Post-Crosslinked Polyurethanes with Excellent Shape Memory Property.

Abstract

Shape-memory polymers are highly desirable in implant biomaterials for minimally invasive surgical procedures. However, most of them lack suitable transition temperature, mechanical properties, and biodegradability. Here, a series of shape-memory polyurethanes are synthesized by postcrosslinking in hard-segment domains using a flexible crosslinker. The materials used are all nontoxic and biodegradable. Through postcrosslinking of unsaturated linear polyurethanes with flexible and biodegradable crosslinker, the crosslinked polyurethanes (CPUs) show good mechanical properties, excellent shape-memory property, and repeatability.
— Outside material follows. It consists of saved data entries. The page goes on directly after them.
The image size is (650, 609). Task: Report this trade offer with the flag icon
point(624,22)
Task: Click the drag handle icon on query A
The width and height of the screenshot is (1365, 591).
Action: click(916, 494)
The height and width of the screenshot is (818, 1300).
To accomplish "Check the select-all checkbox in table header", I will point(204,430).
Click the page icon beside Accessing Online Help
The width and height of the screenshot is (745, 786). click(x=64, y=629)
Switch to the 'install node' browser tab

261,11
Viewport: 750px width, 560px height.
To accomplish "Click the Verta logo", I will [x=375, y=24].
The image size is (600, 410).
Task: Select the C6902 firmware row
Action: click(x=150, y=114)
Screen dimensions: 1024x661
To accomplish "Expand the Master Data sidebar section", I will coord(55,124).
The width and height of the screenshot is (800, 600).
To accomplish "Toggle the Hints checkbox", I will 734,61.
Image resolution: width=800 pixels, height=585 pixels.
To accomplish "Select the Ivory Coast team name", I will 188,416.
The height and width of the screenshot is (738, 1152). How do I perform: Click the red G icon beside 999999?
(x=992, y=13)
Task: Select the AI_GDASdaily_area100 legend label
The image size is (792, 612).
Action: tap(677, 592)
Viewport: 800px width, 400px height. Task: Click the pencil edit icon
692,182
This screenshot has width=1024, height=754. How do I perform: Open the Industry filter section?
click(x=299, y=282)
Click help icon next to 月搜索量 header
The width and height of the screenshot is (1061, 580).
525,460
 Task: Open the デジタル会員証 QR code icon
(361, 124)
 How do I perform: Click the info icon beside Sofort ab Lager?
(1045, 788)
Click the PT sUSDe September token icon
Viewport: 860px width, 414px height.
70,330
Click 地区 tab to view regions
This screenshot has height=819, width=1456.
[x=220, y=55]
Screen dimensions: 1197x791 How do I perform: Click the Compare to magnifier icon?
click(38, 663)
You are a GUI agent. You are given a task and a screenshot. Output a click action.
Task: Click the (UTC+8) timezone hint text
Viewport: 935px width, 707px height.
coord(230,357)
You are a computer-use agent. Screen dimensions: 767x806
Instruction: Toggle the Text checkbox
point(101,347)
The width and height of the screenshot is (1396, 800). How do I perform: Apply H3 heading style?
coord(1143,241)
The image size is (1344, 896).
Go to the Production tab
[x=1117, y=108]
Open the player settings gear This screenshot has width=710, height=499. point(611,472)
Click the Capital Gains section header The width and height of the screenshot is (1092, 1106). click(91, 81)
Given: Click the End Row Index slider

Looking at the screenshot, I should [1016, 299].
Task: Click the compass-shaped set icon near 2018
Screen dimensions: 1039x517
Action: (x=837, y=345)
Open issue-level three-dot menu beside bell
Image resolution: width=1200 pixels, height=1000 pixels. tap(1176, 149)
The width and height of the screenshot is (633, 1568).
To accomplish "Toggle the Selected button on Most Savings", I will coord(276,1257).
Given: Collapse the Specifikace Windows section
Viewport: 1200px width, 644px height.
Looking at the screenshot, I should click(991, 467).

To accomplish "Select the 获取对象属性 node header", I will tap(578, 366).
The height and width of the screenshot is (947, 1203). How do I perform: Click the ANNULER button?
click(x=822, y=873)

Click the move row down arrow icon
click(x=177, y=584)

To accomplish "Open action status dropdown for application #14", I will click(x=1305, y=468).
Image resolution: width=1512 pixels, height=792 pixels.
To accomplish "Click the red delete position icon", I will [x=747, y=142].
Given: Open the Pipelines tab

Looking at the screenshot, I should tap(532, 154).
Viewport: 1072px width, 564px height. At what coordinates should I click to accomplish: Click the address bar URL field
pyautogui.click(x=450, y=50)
The post-crosslinking structure and shape-memory mechanism of CPUs are investigated by Fourier transform infrared spectroscopy, differential scanning calorimetry, and dynamic mechanical analysis tests. The crosslinker endows the fixed phase enough crosslinking and inserts in the hard segments to give the fixed phase certain elasticity. The elastic hard segments make them form more hydrogen bonds with soft segments during shape deformation. The low-molecular-weight poly (ε-caprolactone) offers the samples a shape-memory transition temperature at around 37 °C, which is suitable for implant devices in vivo. This work expands CPUs with an elastic crosslinking structure as potential candidates for implant biomaterials. Since the post-crosslinking polymerization is facile, it can be convenient for industrial production.